== WHAT NEEDS TO BE DONE ==
Output the rows from the line containing "This screenshot has height=564, width=902." through the line containing "pyautogui.click(x=154, y=362)" as a Markdown table with the columns Number and Row line, numbering each line and leaving out any blank lines.

== ENTRIES ==
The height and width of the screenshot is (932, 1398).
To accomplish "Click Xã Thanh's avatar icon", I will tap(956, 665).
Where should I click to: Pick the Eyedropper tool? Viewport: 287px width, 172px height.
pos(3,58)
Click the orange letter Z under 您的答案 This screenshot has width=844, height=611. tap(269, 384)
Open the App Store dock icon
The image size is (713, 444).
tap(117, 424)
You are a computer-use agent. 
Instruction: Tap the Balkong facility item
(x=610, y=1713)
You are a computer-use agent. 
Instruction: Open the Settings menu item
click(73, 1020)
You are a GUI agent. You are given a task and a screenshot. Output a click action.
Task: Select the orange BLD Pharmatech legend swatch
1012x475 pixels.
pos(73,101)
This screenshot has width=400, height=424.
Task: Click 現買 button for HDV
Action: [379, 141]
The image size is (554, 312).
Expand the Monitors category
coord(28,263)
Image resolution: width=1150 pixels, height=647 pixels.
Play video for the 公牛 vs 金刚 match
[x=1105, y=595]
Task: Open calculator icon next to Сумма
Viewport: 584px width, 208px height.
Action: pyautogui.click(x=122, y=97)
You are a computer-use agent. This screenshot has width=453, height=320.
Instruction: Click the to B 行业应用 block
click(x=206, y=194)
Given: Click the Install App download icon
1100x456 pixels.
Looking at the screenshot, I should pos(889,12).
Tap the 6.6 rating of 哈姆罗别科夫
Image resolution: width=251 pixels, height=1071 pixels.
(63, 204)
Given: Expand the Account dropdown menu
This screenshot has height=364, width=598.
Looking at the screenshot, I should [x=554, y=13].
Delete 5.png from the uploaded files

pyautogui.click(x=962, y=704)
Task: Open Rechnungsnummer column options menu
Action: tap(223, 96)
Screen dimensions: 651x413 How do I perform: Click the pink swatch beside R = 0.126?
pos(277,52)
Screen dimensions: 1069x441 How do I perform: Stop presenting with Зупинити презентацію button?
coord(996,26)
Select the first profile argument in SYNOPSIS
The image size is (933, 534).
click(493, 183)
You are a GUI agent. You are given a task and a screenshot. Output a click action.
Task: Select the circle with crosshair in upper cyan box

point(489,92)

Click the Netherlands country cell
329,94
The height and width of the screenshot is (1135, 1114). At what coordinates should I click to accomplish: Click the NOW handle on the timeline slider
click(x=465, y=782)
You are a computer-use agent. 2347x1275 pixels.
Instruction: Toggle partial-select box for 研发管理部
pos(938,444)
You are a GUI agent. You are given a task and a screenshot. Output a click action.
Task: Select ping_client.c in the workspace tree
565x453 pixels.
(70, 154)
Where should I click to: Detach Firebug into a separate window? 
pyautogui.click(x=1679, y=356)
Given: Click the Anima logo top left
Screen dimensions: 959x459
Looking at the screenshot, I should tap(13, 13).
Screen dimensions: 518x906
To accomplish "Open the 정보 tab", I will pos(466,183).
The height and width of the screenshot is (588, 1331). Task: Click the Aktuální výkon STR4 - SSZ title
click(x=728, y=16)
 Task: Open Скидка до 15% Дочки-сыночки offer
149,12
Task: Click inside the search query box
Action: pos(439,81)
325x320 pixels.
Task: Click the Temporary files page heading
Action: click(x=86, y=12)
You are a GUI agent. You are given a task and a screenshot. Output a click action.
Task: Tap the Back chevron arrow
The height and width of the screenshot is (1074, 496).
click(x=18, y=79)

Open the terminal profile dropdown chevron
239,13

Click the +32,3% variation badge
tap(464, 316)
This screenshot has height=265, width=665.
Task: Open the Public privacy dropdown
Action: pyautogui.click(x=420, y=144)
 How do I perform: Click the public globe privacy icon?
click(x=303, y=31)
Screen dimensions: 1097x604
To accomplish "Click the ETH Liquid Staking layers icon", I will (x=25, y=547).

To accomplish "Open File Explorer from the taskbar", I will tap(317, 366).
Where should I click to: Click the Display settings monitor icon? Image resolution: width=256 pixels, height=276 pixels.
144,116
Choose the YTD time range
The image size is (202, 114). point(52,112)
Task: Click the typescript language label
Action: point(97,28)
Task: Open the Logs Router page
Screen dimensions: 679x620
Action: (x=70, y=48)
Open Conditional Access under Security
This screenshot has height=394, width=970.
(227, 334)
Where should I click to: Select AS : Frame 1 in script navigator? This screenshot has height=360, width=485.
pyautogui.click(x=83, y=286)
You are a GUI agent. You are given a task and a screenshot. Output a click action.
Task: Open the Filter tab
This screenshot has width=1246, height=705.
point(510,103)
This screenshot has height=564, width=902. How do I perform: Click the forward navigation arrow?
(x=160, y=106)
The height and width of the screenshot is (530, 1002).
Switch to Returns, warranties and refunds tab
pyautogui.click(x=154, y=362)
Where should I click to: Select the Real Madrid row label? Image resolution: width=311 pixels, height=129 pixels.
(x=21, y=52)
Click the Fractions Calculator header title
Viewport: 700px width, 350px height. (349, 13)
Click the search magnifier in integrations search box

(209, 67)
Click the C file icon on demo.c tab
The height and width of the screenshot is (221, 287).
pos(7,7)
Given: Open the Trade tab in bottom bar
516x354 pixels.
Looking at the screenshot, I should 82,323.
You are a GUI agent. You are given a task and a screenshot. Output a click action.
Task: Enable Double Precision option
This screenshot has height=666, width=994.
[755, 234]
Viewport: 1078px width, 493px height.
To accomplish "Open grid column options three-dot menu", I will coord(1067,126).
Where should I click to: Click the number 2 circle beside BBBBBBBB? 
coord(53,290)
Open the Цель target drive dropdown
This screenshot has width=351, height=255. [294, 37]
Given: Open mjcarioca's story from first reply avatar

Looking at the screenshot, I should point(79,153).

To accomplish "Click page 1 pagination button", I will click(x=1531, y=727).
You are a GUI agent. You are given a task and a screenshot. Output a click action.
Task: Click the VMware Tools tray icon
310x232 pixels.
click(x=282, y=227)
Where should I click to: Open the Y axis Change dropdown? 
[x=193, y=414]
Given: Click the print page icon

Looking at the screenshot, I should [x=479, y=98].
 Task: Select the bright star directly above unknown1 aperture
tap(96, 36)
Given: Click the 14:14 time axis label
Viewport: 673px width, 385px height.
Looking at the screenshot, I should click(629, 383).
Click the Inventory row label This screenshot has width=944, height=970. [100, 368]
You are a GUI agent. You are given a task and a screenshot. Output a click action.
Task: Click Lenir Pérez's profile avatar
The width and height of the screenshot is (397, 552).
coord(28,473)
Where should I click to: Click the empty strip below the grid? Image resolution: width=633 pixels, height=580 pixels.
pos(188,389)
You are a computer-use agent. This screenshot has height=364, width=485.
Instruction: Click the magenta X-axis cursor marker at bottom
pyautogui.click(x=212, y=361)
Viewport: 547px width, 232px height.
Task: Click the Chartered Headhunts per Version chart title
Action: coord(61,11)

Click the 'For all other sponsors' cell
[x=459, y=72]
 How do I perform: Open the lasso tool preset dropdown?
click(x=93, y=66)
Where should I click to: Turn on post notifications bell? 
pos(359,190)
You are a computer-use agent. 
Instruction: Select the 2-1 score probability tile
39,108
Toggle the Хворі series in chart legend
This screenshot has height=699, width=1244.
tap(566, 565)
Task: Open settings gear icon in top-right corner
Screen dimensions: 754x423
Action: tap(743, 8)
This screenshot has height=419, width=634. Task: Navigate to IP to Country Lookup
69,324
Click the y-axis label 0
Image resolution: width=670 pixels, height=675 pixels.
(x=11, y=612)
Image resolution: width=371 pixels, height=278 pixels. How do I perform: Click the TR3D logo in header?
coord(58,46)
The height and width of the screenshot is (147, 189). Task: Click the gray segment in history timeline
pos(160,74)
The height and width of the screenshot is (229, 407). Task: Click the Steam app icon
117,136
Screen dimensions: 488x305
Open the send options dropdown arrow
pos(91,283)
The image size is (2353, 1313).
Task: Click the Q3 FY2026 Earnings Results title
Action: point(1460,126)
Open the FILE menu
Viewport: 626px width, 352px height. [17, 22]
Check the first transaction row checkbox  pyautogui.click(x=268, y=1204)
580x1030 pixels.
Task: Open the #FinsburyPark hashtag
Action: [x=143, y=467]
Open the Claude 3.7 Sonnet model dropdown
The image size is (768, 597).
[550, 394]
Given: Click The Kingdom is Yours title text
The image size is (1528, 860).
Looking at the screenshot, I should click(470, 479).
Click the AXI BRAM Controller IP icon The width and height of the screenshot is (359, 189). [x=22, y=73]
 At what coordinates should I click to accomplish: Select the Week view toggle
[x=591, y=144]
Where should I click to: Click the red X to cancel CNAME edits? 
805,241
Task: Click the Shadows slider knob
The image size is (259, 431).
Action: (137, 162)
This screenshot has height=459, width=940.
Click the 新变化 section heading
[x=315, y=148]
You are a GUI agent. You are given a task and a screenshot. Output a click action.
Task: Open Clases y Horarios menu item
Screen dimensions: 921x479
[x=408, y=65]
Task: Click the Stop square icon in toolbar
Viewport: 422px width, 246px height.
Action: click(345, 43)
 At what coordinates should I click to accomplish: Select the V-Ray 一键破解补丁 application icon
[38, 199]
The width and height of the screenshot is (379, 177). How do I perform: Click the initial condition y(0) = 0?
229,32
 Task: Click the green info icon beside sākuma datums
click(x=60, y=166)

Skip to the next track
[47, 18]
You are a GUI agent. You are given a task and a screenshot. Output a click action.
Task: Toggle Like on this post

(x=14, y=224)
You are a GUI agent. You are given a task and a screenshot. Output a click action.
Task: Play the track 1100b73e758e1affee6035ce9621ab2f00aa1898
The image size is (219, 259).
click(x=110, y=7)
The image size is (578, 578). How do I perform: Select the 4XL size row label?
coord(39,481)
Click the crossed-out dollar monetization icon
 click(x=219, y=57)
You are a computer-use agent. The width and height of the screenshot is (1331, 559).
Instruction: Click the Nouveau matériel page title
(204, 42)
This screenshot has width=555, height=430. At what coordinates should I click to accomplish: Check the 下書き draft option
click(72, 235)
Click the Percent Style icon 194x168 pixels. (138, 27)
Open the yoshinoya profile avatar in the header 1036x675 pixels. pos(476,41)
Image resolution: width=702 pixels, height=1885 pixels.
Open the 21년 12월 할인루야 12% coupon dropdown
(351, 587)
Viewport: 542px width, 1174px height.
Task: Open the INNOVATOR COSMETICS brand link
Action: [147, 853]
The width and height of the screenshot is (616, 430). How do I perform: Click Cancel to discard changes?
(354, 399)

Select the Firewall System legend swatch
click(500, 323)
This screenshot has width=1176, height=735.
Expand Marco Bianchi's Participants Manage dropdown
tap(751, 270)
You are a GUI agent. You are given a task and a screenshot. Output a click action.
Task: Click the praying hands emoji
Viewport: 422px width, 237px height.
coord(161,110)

== REPLY ==
| Number | Row line |
|---|---|
| 1 | This screenshot has height=564, width=902. How do I perform: Click the forward navigation arrow? |
| 2 | (x=160, y=106) |
| 3 | The height and width of the screenshot is (530, 1002). |
| 4 | Switch to Returns, warranties and refunds tab |
| 5 | pyautogui.click(x=154, y=362) |